ピーター・チャン監督作「中国合夥人」 我々が実現させた「中国の夢」 (2)
■主演俳優3人がやり遂げた「中国の夢」
「中国合夥人」の主人公3人には中国大陸部の3大人気俳優である黄暁明(ホァン・シャオミン)、◆超(デン・チャオ)、◇大為(トン・ダーウェイ)がそれぞれ扮している。3人はいずれも過去のイメージを覆し、キャラクターに深く入り込んだ演技を見せ、映画の出来に貢献している。特に、見直したのは、かつては「顔だけ」と演技力不足を指摘されたこともある黄暁明だ。劇中では主人公が徐々に成長していく様を段階的に表現している。農村出身の田舎者だった主人公が、生え際が後退して「海外留学の父」と呼ばれるようになるまでの過程を、ためらいのある顔から確固とした信念を持つ顔へ、単純な性格から複雑な感情を持ち合わせる大人へと変化する様を見事に表現してみせた。成東青の彼女がアメリカ留学のビザを取得したと聞いた時の愕然とした表情や王陽が結婚式を挙げた後、親友2人が会社を辞めたいと言った時、言葉を無くし、我を忘れたように大声で泣くシーン、エピローグ間近の数分間に及ぶ英語のスピーチのシーン。いずれのシーンも、黄暁明が見せた演技が印象深く、忘れられない。
■香港の監督が実現させた「中国の夢」
香港の陳可辛監督は、夢、友情、愛情を巧妙に結びつけ、青春のエネルギーを欠けさせることなく、人を誠実に励まし、中国大陸部の時代の鼓動にあった映画を作ることに成功した。
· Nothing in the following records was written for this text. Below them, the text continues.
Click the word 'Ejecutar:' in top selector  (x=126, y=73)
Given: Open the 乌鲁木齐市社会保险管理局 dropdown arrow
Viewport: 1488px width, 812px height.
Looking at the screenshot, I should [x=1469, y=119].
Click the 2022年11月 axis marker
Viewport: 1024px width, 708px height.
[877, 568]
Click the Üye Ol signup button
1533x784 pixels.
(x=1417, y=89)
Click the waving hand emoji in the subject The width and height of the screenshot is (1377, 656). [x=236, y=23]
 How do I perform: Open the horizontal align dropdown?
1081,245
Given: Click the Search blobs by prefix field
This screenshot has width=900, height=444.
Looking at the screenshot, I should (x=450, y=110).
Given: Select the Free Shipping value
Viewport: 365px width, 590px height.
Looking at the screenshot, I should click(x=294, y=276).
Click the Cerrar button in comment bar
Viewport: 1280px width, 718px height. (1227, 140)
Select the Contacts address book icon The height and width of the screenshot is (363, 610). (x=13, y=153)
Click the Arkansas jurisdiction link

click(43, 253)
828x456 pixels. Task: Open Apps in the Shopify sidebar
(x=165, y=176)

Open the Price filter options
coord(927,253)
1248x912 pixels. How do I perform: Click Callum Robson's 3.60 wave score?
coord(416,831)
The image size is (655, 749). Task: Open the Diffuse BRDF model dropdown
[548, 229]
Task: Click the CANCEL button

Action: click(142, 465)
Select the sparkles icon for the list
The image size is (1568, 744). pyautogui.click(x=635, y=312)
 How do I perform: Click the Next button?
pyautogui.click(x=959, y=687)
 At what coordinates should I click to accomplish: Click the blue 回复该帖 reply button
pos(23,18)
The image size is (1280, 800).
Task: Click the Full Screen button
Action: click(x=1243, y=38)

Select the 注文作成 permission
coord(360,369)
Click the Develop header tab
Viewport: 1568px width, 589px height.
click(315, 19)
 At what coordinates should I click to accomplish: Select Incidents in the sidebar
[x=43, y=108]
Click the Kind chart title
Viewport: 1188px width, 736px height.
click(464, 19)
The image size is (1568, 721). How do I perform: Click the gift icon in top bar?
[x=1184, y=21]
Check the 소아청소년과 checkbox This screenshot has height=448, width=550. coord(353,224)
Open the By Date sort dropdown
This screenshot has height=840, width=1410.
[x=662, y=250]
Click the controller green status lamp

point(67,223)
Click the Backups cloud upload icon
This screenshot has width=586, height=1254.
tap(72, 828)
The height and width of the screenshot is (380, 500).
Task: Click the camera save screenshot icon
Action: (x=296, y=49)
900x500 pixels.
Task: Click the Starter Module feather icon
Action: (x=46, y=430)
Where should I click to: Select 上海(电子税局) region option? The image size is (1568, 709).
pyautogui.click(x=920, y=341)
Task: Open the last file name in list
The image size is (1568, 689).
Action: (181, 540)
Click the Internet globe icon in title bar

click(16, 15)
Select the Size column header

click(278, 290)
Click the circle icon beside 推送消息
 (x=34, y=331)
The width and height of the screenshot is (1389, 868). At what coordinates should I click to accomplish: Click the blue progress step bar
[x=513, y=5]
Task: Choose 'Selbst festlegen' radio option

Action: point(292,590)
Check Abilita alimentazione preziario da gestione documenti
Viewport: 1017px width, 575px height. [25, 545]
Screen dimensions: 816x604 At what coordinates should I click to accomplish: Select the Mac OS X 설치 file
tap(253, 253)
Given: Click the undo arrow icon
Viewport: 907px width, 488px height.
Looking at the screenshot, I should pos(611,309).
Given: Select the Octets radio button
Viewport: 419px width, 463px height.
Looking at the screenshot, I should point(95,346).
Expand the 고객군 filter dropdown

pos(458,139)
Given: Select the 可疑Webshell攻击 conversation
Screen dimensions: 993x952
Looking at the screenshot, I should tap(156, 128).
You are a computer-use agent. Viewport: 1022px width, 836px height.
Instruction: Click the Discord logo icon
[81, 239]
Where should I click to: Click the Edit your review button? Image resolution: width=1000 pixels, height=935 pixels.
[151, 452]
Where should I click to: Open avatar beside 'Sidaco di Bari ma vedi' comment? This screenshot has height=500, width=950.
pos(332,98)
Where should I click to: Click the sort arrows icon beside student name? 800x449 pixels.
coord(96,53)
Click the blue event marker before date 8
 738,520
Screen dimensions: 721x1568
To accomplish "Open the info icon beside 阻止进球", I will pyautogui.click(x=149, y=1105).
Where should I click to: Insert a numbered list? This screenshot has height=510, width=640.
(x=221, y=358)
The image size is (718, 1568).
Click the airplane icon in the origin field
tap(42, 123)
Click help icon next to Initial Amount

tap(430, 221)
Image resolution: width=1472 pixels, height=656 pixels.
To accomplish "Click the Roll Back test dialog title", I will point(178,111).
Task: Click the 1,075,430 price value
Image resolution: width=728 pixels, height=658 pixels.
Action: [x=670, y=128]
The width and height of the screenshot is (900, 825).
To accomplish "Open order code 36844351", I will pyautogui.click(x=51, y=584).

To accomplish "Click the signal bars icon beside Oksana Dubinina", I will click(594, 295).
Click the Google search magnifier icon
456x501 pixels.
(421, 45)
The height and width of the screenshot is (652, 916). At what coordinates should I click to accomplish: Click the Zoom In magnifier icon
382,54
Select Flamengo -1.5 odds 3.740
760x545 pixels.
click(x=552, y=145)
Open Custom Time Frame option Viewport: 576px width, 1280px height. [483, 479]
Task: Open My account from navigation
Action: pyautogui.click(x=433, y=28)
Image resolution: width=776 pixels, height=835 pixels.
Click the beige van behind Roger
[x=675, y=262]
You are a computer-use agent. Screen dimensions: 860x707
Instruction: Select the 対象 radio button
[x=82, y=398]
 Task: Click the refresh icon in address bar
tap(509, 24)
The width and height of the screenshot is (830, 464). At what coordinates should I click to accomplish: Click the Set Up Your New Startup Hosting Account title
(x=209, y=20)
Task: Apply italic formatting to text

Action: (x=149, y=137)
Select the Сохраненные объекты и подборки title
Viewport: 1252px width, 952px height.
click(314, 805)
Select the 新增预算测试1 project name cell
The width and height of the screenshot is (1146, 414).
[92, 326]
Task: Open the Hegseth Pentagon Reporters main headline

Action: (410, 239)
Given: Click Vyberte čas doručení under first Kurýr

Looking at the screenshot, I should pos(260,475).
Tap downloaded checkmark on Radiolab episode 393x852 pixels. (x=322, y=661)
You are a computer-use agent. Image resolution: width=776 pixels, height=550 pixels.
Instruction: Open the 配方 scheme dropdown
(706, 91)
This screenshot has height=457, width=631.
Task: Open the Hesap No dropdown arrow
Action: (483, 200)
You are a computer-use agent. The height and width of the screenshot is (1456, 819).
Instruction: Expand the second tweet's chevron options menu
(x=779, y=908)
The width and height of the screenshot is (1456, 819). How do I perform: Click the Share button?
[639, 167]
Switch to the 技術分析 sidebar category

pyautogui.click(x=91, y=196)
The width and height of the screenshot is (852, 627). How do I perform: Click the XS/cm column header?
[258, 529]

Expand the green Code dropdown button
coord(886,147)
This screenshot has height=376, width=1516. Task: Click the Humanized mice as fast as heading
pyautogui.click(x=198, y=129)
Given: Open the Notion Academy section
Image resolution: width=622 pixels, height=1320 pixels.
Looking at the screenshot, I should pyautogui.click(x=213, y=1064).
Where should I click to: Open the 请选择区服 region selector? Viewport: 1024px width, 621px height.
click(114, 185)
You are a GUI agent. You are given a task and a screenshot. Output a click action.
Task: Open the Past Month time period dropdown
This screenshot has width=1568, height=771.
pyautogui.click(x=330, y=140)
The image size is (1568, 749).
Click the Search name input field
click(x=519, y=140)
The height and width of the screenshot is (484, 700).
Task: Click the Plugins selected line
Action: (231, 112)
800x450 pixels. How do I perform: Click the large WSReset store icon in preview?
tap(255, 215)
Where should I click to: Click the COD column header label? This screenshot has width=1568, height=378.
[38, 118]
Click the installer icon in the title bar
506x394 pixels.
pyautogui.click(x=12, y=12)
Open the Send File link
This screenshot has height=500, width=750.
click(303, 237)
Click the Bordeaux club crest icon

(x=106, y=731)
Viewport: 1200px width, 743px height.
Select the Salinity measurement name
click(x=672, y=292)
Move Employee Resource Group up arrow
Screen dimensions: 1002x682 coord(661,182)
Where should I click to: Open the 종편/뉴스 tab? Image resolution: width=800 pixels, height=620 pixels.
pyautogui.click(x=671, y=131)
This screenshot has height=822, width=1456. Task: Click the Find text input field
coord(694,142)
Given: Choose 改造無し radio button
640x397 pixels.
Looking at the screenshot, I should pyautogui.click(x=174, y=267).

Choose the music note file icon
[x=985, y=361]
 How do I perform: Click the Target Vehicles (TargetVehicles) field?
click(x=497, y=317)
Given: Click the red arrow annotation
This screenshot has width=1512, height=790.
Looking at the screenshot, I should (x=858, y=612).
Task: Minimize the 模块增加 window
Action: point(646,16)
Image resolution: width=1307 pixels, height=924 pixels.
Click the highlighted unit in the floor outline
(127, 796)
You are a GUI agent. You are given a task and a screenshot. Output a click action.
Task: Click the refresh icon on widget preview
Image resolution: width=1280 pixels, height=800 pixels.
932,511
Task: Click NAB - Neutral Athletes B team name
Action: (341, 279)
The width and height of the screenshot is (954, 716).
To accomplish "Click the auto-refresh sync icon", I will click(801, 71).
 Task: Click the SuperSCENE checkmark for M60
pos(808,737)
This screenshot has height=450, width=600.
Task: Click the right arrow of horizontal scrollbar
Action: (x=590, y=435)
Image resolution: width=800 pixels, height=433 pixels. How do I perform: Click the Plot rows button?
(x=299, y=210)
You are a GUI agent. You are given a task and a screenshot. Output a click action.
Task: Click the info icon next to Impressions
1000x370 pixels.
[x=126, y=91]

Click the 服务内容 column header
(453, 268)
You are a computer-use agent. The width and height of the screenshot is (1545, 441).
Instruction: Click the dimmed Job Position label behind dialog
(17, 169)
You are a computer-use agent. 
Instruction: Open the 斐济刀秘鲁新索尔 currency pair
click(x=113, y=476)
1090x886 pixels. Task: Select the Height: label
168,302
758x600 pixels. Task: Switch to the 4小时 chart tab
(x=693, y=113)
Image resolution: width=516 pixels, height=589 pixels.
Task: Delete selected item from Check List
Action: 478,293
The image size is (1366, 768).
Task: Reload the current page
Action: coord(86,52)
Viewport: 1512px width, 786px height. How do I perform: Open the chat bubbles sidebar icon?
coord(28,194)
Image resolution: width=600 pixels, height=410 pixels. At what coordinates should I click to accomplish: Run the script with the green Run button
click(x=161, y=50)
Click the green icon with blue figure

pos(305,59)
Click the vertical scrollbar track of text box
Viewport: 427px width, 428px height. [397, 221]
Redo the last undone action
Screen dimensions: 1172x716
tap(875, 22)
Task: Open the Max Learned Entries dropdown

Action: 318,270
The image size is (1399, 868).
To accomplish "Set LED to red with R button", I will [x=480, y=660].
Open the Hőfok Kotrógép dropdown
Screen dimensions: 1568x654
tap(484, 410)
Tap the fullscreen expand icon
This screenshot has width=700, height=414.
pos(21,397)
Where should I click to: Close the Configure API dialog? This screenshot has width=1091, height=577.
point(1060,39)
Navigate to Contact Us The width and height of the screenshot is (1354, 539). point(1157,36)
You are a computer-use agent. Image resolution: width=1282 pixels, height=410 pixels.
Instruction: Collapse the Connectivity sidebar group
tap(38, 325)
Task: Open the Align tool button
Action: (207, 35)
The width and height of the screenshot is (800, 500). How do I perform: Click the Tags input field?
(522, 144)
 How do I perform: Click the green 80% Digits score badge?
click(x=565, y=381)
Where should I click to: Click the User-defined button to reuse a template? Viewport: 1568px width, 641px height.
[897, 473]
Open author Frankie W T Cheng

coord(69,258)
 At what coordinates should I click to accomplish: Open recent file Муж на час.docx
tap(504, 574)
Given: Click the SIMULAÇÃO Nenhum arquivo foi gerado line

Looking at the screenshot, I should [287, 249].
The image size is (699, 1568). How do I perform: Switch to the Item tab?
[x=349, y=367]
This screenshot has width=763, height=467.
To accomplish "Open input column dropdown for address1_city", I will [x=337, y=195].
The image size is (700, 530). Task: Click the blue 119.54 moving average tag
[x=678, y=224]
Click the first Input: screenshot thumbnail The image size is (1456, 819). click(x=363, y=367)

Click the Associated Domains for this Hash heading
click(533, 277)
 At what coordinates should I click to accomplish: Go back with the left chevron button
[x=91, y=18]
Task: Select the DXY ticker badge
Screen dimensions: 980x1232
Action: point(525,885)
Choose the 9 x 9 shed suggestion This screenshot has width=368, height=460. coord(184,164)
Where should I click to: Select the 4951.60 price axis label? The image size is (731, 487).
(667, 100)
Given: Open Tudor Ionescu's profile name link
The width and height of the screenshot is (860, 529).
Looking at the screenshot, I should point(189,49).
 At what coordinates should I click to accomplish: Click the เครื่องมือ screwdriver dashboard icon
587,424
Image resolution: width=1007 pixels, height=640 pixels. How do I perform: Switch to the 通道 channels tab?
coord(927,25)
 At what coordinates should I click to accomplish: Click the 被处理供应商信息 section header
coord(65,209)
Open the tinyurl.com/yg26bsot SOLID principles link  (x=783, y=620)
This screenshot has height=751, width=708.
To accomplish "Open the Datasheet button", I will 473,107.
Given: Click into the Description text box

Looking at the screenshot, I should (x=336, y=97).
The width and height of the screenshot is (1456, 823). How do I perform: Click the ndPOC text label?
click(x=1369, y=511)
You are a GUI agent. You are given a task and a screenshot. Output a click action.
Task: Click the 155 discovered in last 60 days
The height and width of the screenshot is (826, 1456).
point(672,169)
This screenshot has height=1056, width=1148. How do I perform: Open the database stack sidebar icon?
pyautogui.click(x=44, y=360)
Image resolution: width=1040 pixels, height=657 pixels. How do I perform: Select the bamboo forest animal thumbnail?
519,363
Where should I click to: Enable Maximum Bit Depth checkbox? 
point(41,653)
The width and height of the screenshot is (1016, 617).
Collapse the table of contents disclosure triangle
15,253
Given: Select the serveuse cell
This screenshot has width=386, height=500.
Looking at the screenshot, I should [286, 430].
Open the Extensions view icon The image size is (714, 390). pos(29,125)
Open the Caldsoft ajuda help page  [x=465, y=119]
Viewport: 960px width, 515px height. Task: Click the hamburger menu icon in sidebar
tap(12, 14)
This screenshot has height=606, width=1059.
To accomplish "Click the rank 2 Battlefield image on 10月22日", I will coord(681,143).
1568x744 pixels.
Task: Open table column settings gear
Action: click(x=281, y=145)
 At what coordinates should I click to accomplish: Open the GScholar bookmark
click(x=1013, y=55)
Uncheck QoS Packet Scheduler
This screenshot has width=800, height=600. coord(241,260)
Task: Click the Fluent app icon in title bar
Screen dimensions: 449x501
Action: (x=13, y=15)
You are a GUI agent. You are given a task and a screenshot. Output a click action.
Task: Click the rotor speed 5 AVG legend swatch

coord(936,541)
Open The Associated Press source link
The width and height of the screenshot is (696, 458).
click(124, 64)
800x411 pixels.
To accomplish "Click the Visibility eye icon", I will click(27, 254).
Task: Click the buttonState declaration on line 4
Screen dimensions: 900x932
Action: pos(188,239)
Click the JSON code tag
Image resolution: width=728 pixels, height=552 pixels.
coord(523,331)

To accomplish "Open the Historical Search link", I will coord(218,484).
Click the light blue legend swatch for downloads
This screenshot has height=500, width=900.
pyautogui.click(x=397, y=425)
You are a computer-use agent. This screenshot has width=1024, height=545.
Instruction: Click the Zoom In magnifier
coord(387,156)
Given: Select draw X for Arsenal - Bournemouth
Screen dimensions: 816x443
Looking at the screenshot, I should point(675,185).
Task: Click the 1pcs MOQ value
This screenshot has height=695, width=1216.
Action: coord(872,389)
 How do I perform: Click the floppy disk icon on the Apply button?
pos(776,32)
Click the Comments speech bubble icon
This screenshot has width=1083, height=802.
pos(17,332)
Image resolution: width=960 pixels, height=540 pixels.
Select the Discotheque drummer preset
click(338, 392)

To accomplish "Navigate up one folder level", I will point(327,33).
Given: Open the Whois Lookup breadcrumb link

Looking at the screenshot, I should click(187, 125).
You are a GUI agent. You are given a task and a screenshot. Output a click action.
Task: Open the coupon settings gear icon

陳可辛監督は「新東方教育科技集団」の創業者である兪敏洪氏に会ったことがないことを認めているが、事のはじまりは、中国の映画会社・中国電映集団の韓三平氏が陳可辛監督に「新東方教育科技集団」の共同創業者である徐小平が書いたシナリオの第一稿を見せたことによる。その後、ドラマ性を強めるため、「クレイジー・ストーン」(原題:瘋狂的石頭/2006)の脚本家である周智勇氏と新世代の脚本家の張翼重氏にリライトを依頼し、オリジナルとは大きく異なる今の脚本が出来上がったのだという。
ビジネスを題材にしたこの映画について、陳可辛監督は台本の中に描かれている紆余曲折についてあまり理解できなかっただけでなく、株式上場や買収などのビジネス専門用語についても、必死に勉強をしてようやく少し理解できるぐらいだったという。しかし、このことが陳可辛監督のこの映画を撮る決意を揺るがすことはなかった。創業の物語はただの外郭であり、映画として描くテーマは、ビジネスという衣を身に付けた人々の「失われた童心」である。人は成長や歳月、お金のために、徐々に純粋さを失っていく。陳可辛監督は、「多くの人が私に『ラブソング』(原題:甜蜜蜜/1998)のような映画を撮って欲しいと希望していることを知っている。しかし、私にはもうあのような映画は撮れない。人は変わるものであり、人生の異なる段階でまた違ったものを作るものだ」と語る。この「中国の夢」の物語の中では、陳可辛監督自身もまた、夢を追いかけるごく普通の人物に過ぎない。